A merger of the Bremerton Housing Authority (BHA) with the Kitsap Consolidated Housing Authority (KCCHA) could save hundreds of thousands of dollars annually according to a financial analysis presented to the Bremerton City Council Tuesday.

The report is part of an on-going study by the City Council concerning the possible ramifications of merging the BHA and KCCHA. A second study session is slated for Tuesday with a final decision from the Council slated for Wednesday. Council President Daren Nygren moved up the vote from Nov. 2 because not all nine members of the council could attend that meeting.

According to the report from the Minnesota-based Springsted Inc., a merger would not necessarily have financial benefits in the short term, but in the long term, efficiencies in administrative costs and a more diverse revenue base could net a positive result. But the potential for savings would be determined by the organization’s management and is not guaranteed.
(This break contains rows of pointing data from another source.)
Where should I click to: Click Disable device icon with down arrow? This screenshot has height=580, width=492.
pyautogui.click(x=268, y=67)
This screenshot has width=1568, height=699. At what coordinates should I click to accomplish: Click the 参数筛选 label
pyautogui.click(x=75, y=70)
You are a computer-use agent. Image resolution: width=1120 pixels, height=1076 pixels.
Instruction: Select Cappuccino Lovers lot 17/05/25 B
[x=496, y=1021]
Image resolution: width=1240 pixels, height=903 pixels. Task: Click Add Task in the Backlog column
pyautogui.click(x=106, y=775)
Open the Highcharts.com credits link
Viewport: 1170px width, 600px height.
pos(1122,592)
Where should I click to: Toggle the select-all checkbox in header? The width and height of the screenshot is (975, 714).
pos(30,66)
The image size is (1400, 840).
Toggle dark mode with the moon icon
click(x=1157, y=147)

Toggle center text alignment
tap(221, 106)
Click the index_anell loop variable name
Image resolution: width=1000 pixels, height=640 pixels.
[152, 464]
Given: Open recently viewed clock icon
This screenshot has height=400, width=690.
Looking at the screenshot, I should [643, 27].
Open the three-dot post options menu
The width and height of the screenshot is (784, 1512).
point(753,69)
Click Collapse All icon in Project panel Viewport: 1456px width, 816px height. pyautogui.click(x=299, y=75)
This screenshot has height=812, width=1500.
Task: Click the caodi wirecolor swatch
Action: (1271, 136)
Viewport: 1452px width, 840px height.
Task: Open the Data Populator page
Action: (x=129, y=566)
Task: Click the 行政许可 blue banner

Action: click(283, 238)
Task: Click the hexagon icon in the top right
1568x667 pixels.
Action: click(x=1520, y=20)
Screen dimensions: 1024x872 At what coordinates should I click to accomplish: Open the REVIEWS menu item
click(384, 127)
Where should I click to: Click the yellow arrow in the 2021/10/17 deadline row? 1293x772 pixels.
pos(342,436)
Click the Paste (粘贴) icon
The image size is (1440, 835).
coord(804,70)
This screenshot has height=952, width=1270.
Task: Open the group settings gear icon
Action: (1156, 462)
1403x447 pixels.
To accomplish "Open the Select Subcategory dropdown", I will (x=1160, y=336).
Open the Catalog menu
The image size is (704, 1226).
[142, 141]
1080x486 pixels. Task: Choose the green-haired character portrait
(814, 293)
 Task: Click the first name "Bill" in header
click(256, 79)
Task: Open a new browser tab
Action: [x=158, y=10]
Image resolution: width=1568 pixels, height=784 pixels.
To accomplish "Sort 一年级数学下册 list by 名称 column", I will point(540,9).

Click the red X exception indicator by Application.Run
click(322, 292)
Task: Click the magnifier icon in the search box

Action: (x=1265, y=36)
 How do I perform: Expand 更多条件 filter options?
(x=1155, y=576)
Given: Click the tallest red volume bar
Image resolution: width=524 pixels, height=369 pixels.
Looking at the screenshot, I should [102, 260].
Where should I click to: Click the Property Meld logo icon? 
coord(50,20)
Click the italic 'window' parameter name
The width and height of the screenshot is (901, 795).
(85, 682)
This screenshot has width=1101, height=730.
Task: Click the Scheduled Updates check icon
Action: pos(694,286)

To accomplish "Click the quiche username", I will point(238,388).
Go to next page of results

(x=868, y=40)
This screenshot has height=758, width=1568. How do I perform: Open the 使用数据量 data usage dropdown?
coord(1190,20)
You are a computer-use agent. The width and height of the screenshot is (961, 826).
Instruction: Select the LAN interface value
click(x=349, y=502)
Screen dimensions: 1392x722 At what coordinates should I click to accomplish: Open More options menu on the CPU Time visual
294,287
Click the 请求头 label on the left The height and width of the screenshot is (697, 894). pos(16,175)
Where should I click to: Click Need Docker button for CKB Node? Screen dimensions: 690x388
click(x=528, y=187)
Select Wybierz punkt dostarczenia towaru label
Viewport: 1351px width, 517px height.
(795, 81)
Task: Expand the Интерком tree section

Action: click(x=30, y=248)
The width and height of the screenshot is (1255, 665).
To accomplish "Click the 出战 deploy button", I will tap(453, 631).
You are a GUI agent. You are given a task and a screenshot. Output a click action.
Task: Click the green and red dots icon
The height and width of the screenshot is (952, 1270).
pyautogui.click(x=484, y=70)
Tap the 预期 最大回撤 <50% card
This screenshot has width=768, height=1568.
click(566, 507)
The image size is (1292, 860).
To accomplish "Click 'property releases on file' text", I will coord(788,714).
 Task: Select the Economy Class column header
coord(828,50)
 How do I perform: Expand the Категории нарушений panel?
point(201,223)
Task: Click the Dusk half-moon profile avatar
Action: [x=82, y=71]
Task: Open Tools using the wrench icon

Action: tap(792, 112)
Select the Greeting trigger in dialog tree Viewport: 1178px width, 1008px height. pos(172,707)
A combined organization could also:

• Provide more opportunities for allocations of projects between the city and county.

• Maintain its credit rating though greater revenue diversification and operating efficiency.

However the report states there is no significant chance that overall revenue would increase by combining the two.

The report did not address non-financial issues such as blending the agencies’ different cultures.

As for the Westpark redevelopment “The key here is that each project will have to have revenue to support its debt service,” said Barry Fick, Springsted’s senior vice president.

In recent months the BHA has been moving forward with its plans to redevelop the aging Westpark site and to find replacement housing for its residents. The BHA is in the process of purchasing two properties for replacement housing – the Erlands Point Apartments located on Austin Drive in Bremerton and the Outlook Apartments located on Cloudy Peak Lane in Silverdale.

The Erlands Point Apartments has 148 units, 37 of which will become low-income housing. The Outlook Apartments has 210 units, 53 will be used for replacement housing. The total cost for both properties is $31.7 million.

The housing authority recently finalized a contract with Huckell Weinman Associates, Inc. of Kirkland to begin the environmental studies.

BHA is scheduled to break ground on the first phase of the Westpark redevelopment effort in November. Phase one involves the relocation of 11 existing housing units, and the shift of Russell Road to make room for a 72-unit, assisted living community for seniors.